#### [Task item]
Repeat nothing but the lines below running from the one containing "The image size is (515, 506)." to the one containing "You are a computer-use agent. The image size is (1920, 857).". Keep both end lines.

BEGIN

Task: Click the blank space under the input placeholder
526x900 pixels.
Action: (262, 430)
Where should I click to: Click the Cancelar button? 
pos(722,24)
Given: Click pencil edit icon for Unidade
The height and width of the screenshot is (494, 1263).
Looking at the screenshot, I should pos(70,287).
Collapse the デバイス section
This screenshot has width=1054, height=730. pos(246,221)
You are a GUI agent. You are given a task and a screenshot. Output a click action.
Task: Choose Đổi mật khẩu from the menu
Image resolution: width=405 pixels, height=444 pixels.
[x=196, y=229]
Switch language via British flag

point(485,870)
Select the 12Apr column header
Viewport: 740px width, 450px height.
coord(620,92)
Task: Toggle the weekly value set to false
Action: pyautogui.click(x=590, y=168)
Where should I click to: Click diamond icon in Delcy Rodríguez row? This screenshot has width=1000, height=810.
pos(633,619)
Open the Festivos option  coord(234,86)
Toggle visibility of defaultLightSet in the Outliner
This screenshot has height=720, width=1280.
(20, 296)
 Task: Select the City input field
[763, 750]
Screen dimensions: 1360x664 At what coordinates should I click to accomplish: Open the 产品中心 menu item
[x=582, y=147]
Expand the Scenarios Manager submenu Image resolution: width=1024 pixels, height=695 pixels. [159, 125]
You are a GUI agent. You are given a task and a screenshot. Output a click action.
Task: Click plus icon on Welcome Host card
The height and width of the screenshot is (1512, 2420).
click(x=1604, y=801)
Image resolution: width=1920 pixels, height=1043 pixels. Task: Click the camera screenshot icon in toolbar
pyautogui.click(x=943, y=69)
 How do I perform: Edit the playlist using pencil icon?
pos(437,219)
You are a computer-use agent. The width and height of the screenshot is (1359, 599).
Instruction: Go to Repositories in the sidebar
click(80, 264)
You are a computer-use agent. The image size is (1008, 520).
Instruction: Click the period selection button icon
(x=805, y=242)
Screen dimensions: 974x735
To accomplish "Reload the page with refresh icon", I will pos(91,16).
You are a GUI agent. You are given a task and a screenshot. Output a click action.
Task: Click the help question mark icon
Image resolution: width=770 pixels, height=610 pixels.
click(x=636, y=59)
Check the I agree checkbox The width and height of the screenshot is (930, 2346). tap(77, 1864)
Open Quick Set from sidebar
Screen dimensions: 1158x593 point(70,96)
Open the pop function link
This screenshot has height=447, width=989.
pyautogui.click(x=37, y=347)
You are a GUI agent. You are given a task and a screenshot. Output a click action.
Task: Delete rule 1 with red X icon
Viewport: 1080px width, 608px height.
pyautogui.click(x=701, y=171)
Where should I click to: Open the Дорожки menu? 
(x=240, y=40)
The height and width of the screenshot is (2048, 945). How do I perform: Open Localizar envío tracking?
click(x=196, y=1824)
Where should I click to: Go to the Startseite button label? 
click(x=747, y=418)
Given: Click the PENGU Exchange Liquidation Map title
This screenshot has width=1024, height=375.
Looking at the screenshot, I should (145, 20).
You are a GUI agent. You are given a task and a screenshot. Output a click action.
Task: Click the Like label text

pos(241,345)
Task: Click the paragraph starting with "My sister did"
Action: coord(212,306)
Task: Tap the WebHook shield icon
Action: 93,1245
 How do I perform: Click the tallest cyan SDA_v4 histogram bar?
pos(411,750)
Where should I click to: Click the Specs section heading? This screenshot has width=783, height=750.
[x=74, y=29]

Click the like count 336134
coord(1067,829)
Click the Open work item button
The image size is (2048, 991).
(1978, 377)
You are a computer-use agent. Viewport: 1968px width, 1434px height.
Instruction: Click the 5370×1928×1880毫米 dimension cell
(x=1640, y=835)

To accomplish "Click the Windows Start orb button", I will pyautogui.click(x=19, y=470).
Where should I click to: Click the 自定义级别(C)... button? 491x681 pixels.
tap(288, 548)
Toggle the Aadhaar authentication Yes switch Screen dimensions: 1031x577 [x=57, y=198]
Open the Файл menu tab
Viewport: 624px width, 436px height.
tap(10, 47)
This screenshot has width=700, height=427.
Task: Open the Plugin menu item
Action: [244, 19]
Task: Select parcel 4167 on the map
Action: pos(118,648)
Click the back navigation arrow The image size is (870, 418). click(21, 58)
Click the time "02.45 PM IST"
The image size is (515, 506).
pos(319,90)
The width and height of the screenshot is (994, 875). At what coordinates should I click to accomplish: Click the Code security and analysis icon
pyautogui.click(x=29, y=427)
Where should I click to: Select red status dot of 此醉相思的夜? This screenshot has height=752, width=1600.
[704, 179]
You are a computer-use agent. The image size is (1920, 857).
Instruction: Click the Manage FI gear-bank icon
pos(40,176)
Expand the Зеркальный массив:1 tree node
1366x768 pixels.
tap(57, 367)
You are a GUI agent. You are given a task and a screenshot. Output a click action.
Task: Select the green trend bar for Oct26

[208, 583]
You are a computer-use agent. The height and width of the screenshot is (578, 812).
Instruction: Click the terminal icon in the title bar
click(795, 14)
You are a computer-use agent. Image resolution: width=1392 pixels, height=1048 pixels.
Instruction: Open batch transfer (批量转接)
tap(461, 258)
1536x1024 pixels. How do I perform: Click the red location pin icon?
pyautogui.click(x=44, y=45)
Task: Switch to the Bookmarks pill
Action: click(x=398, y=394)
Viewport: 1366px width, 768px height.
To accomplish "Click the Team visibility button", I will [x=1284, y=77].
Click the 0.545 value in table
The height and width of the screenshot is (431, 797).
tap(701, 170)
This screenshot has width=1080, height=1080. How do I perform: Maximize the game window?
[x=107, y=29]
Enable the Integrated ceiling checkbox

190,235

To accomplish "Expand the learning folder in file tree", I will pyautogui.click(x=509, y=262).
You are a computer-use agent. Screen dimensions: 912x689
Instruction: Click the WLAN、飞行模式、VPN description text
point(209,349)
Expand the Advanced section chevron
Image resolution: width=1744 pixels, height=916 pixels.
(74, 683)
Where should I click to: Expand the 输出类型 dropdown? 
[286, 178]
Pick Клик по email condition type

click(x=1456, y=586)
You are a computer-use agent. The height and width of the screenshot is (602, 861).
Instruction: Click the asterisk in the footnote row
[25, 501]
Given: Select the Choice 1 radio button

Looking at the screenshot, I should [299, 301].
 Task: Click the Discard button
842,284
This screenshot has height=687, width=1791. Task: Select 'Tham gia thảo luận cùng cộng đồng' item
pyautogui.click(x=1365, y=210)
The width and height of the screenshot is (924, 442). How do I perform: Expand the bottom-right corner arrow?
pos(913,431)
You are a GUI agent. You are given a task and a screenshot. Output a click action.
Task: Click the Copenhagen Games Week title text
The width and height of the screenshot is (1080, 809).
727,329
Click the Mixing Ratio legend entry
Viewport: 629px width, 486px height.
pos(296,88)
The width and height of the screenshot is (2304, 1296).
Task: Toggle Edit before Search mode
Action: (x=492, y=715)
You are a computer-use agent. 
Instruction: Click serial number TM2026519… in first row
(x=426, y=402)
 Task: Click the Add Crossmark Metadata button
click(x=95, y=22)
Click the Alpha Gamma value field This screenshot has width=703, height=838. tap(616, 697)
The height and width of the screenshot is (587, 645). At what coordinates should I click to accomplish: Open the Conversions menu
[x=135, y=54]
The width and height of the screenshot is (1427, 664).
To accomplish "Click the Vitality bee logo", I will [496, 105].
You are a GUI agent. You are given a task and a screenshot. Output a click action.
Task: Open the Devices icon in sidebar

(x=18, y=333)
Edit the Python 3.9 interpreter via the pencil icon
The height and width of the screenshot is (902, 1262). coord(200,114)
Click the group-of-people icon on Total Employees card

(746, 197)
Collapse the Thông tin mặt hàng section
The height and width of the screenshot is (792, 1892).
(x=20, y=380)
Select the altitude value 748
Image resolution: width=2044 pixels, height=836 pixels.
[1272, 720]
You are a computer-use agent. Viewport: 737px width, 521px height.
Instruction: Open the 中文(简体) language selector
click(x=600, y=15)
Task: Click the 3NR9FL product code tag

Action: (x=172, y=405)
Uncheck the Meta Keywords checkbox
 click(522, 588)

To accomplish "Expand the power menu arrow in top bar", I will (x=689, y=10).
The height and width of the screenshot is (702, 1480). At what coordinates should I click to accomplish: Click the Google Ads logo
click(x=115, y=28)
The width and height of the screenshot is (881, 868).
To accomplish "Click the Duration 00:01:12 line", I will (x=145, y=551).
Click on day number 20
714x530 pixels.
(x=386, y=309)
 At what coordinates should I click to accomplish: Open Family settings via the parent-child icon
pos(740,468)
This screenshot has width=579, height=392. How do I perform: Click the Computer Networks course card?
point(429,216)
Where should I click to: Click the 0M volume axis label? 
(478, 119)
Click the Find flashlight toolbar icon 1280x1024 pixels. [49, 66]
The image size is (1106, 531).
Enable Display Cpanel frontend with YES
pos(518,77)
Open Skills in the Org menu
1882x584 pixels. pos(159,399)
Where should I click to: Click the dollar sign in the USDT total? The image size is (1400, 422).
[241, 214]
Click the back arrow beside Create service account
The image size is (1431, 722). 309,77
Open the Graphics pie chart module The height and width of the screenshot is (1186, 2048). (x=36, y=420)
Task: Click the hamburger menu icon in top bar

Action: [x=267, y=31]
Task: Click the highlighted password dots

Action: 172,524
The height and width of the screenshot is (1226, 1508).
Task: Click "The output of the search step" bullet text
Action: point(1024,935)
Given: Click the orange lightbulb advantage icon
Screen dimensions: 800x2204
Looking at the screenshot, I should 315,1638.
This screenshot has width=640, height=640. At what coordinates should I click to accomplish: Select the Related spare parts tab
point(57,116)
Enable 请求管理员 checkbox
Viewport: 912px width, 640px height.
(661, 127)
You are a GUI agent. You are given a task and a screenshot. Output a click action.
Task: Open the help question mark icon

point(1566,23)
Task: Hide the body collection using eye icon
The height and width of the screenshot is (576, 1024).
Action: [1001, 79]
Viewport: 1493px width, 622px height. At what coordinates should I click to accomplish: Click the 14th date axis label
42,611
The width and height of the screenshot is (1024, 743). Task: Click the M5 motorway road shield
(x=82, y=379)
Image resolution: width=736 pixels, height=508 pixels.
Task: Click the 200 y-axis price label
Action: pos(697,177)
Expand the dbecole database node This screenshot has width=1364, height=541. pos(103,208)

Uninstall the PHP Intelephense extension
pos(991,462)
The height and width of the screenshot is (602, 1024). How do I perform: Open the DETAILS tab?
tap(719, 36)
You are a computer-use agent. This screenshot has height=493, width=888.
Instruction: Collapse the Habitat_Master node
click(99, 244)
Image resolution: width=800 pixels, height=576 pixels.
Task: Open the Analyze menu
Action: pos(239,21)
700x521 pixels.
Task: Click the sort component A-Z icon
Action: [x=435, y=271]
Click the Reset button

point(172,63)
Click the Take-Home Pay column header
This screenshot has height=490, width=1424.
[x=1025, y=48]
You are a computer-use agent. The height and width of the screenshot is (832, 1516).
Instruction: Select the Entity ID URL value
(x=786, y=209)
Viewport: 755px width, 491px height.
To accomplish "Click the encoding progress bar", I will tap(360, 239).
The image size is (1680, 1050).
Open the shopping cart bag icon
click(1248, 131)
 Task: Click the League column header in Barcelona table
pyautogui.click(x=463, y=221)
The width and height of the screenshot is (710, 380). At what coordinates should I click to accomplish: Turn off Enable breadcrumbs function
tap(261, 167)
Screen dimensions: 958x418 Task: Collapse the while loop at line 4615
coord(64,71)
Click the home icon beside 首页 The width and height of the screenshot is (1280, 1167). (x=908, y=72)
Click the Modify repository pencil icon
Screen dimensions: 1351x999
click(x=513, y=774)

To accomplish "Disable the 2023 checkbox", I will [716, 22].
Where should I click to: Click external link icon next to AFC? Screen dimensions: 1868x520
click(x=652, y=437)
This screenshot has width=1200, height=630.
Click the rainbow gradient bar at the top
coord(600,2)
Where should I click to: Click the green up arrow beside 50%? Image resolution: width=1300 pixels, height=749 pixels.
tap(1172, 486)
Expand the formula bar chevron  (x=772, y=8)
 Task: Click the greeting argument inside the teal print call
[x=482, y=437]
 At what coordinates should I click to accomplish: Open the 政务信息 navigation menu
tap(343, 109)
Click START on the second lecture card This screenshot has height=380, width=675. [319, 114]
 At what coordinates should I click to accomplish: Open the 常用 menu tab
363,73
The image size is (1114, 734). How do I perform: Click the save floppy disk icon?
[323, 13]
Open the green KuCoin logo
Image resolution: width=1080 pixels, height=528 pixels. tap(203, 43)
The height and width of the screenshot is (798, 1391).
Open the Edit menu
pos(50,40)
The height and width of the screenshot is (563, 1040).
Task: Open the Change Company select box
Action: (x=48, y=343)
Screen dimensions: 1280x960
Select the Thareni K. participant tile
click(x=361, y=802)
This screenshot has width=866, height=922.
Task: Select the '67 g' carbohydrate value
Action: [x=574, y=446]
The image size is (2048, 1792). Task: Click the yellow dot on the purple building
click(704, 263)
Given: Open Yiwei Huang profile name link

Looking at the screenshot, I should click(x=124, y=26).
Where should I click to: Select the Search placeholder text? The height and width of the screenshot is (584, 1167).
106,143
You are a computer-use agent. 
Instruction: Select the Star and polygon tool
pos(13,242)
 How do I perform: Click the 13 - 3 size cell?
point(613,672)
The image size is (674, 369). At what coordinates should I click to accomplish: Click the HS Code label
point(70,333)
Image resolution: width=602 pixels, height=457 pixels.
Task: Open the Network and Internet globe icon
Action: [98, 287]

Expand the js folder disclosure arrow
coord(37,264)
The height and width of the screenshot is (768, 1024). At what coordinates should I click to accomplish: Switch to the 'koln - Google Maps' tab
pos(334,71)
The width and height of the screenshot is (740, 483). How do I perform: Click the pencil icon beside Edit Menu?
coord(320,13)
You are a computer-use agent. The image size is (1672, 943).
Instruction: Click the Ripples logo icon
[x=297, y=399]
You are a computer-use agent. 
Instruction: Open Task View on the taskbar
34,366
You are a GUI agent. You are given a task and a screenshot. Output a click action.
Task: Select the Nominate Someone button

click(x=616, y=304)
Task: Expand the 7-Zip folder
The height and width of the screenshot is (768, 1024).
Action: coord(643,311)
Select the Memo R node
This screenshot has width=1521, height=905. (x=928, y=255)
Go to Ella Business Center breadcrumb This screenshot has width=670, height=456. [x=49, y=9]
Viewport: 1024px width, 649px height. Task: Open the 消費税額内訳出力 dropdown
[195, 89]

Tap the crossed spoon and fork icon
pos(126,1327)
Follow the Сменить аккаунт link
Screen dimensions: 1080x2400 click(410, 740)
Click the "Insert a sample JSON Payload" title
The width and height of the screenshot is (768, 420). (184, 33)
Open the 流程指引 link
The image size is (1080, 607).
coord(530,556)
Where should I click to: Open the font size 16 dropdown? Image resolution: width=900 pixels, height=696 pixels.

END

#### [Result of this task]
The image size is (515, 506).
pos(319,90)
The width and height of the screenshot is (994, 875). At what coordinates should I click to accomplish: Click the Code security and analysis icon
pyautogui.click(x=29, y=427)
Where should I click to: Select red status dot of 此醉相思的夜? This screenshot has height=752, width=1600.
[704, 179]
You are a computer-use agent. The image size is (1920, 857).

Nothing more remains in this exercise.